La condition des sans-papiers a-t-elle changé depuis que les socialistes sont à la tête de l’État ? Il semblerait que non. Aujourd’hui ils peuvent mourir sur le parvis d’une église sans que cela n’émeuve notre ministre de l’Intérieur... Face au racisme d’État la solidarité s’organise.

Valls marche décidément dans les pas de la droite et de l’extrême droite. Un exemple de l’ignominie de ce sinistre de l’Intérieur : au lieu de profiter de l’invalidation de la garde à vue relative aux étrangers en situation irrégulière par la Cour de cassation pour instaurer un dispositif plus respectueux de leurs droits, il a mis en place une « retenue » qui constitue un traitement différencié et qui comporte encore moins de garanties. Mais à la révolte des sans-papiers de Lille, il n’a opposé qu’un ferme mépris. Les médias ont d’ailleurs très peu relayé l’affaire.

Plus d’une centaine de sans-papiers étaient en grève de la faim. Après plus de soixante-dix jours de grève, Valls et le préfet du Nord continuaient de trouver illégitime leur demande de régularisation. Ils sont allés jusqu’à accuser des personnes qui risquaient leur vie pour faire reconnaître leurs droits de créer un « rapport de forces ».

le cynisme des socialistes

Mais de quel côté se situent la force et la violence ? Les clowns socialistes n’ont pas lésiné sur les moyens, ils ont envoyé le Groupe d’intervention de la police nationale (GIPN). Des troupes d’élite, destinées aux terroristes ont été appelées pour faire évacuer une église occupée par des sans-papiers en grève de la faim ! Ils ont touché le fond, ou plutôt le Front. Des personnes ont failli mourir dans l’indifférence sur les terres de la socialiste Martine Aubry. Certaines personnes vont garder de lourdes séquelles de cette longue grève de la faim. Le gouvernement a délibérément opté pour une brutalité ostentatoire en expulsant deux d’entre eux le 31 décembre dernier, y ajoutant, pour faire bonne mesure en ce jour de fête, un jeune Pakistanais résidant en France depuis l’âge de 15 ans, menacé dans son pays d’origine.

La solidarité en marche

La solidarité s’est rapidement mise en route dans le reste de la France : le 9e collectif de sans-papiers a occupé le siège parisien du PS le 4 janvier, occupation suivie de rassemblements réguliers au même endroit. Ont ensuite été occupées l’Agence France-Presse, afin de dénoncer le silence médiatique sur cette grève, puis la basilique de Saint-Denis. Les actions de soutien ont continué à se développer en janvier, se soldant par plusieurs arrestations collectives comme le 14 janvier après un rassemblement sous les fenêtres de Valls.
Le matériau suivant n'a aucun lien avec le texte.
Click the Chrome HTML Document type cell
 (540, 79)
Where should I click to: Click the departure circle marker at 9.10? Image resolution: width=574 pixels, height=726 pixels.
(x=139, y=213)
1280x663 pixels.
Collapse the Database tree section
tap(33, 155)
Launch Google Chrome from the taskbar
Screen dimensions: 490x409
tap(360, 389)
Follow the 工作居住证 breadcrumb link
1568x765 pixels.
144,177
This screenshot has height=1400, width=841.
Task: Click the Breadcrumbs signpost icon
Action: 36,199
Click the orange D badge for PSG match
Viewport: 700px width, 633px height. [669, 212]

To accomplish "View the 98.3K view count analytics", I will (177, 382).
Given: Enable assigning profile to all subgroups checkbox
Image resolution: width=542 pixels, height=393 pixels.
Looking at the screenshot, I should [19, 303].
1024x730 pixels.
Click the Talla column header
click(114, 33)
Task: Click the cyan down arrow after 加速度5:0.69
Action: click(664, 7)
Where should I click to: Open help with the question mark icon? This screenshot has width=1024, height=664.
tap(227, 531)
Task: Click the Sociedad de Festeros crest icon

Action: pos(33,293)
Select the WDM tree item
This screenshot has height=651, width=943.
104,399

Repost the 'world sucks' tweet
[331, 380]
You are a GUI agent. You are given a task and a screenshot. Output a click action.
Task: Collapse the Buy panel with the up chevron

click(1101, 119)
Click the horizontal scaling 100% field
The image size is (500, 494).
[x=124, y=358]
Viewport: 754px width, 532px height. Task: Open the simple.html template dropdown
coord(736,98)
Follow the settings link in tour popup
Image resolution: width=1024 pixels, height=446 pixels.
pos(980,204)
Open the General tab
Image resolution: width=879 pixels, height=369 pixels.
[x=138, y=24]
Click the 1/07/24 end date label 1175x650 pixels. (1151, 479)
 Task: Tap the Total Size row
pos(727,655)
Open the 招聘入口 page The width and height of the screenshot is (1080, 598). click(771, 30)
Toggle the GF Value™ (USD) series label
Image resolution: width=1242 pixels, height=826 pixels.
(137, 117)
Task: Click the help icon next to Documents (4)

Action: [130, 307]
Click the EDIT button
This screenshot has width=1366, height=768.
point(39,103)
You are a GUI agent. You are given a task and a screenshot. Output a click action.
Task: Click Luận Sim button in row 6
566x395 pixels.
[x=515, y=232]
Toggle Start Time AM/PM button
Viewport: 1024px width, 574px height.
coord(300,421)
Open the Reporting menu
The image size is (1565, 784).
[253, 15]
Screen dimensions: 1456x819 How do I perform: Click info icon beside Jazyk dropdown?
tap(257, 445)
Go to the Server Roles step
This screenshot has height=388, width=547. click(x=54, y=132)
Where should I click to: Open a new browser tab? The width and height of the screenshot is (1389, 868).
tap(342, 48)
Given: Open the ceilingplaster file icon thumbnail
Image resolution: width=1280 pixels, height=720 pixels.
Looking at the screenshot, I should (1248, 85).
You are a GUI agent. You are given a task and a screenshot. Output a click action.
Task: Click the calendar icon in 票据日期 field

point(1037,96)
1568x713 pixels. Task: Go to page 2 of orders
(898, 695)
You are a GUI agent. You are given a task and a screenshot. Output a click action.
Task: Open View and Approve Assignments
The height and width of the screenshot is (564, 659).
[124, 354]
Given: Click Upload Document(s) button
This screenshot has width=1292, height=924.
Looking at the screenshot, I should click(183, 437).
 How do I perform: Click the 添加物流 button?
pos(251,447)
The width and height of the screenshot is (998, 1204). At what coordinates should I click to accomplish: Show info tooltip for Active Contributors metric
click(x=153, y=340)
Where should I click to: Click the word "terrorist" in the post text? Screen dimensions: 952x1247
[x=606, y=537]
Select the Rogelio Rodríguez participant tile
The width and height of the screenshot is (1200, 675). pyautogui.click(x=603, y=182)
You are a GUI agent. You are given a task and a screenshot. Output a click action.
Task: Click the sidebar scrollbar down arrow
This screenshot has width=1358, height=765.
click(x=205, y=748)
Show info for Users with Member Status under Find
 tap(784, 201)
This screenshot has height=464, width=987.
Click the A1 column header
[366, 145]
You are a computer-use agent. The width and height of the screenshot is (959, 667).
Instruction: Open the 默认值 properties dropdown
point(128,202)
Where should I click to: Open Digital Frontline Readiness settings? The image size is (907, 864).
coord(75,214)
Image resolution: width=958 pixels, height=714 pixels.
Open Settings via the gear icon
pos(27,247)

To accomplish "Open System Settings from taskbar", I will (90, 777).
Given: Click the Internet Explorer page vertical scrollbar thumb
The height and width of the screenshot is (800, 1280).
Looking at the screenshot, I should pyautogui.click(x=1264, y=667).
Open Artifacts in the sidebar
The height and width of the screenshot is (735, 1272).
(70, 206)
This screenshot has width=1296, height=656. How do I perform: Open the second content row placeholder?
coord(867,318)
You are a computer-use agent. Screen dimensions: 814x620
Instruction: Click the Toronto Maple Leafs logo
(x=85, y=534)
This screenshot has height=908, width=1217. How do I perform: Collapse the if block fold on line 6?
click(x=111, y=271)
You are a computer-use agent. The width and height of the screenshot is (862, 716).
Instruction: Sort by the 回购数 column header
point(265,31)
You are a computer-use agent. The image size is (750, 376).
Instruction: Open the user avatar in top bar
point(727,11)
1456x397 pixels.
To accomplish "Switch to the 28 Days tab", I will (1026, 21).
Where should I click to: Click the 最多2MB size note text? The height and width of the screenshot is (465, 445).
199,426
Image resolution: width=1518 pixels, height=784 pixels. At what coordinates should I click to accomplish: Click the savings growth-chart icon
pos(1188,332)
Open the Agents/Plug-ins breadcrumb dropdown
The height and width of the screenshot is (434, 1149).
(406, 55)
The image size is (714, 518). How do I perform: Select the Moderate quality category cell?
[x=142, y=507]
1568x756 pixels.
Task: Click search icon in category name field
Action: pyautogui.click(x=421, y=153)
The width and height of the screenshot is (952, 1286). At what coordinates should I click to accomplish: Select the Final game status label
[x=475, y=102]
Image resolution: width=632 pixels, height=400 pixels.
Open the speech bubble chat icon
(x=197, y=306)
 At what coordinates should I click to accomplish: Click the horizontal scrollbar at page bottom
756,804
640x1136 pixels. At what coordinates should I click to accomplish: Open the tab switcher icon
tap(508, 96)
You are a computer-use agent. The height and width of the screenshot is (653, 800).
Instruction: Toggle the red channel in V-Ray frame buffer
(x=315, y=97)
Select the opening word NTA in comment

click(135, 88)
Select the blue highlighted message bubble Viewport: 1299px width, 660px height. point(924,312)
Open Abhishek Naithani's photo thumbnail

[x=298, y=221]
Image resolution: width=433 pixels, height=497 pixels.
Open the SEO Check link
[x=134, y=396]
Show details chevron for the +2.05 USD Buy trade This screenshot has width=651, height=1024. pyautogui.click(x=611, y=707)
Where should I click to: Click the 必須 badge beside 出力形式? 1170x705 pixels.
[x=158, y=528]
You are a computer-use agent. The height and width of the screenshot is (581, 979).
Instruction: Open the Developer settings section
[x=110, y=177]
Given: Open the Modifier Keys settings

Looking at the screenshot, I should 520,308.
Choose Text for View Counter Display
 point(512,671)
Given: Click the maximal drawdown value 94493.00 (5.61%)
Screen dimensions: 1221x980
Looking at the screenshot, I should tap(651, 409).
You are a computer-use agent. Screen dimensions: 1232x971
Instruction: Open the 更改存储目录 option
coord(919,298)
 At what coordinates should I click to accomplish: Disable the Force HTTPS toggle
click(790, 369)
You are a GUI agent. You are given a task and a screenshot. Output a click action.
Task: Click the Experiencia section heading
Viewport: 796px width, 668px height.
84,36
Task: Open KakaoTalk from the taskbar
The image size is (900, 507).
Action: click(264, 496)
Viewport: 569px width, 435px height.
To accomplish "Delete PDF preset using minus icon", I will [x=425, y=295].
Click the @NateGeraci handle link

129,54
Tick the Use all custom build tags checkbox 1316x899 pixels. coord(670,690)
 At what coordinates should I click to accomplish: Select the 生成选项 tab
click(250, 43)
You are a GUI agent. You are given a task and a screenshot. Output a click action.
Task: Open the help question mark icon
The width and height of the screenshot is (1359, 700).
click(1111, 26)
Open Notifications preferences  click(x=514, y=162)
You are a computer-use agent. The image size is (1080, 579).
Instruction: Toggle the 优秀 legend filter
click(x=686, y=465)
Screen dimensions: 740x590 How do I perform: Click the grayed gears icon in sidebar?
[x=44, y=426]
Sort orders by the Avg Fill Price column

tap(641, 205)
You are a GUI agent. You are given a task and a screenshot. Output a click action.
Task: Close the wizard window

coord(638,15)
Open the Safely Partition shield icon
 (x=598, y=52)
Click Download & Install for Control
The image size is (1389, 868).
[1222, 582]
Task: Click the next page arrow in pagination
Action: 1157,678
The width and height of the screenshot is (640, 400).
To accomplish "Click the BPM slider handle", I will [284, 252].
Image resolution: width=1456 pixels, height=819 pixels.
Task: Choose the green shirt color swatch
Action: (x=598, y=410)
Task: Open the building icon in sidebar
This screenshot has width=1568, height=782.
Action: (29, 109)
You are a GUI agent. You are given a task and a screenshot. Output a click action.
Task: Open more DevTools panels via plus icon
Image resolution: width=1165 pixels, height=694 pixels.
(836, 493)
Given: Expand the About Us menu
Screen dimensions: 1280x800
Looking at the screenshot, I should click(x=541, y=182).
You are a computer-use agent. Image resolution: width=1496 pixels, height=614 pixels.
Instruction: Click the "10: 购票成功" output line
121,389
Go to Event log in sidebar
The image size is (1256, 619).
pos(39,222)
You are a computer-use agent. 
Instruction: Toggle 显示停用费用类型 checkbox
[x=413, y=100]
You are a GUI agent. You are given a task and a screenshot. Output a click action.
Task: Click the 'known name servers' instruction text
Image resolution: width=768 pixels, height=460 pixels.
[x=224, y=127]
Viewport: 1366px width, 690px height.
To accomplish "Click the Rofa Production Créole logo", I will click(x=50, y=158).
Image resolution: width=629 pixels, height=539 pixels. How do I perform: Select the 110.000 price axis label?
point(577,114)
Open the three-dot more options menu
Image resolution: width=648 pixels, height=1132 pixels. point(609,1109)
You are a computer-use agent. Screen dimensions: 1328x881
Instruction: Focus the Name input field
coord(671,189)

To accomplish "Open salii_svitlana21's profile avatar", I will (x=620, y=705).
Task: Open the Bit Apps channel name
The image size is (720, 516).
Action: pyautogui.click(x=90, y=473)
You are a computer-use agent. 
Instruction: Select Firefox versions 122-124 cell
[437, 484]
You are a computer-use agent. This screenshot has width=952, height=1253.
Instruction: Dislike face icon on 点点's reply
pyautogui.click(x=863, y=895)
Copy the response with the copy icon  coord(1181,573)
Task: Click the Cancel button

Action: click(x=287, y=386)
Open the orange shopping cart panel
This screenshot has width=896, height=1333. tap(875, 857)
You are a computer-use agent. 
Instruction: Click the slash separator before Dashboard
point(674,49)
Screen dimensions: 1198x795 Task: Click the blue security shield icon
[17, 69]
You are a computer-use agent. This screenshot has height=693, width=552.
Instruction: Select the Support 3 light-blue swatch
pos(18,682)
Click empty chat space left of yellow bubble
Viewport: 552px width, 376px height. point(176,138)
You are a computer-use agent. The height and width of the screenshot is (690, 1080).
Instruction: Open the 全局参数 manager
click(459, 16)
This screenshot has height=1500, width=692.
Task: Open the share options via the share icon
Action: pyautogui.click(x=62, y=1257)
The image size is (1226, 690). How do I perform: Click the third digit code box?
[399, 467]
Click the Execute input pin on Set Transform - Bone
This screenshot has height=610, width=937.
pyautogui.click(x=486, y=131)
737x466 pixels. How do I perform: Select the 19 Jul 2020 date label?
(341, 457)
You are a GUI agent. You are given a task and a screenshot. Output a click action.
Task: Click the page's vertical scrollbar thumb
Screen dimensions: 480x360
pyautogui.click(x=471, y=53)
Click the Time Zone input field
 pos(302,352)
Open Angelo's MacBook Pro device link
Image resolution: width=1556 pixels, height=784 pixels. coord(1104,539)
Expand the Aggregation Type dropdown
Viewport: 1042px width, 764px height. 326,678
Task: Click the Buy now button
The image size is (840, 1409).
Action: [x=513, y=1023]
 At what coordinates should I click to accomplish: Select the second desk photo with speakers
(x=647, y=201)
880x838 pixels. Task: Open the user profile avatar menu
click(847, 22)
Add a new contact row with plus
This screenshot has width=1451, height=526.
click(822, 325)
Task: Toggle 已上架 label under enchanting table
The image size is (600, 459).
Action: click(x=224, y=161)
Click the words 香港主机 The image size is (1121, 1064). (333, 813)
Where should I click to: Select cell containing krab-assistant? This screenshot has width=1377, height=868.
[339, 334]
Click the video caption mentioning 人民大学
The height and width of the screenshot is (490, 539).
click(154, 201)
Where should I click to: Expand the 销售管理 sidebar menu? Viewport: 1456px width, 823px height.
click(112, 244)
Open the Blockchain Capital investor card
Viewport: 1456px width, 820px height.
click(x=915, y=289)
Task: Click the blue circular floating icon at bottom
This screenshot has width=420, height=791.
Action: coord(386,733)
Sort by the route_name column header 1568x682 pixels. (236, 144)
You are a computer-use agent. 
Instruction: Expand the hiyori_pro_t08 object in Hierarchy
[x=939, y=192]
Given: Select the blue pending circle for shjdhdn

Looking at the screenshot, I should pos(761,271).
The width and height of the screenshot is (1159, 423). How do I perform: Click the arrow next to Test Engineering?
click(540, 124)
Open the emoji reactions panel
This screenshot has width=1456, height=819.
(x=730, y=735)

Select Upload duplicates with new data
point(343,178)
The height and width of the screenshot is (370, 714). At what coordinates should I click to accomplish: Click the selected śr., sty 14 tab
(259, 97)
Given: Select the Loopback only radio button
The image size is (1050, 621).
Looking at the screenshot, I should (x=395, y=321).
La grève a finalement pris fin après que la préfecture a donné son accord pour étudier les dossiers. Mais comme d’habitude, les régularisations se font au cas par cas et sans aucune garantie de régularisation effective. La stratégie consistant à éclater la solidarité en individualisant les situations est bien connue après dix ans de sarkozysme. La preuve est maintenant faite que cela ne changera pas sous le PS. Malgré la fin de la grève, le mouvement ne s’arrête pas. Les soutiens franciliens au collectif lillois prennent désormais la forme d’un rassemblement hebdomadaire à Solférino, tous les mercredis à partir de 18h. Il faut espérer que cette dynamique se maintienne, et que toutes nos luttes visant l’égalité des droits convergent.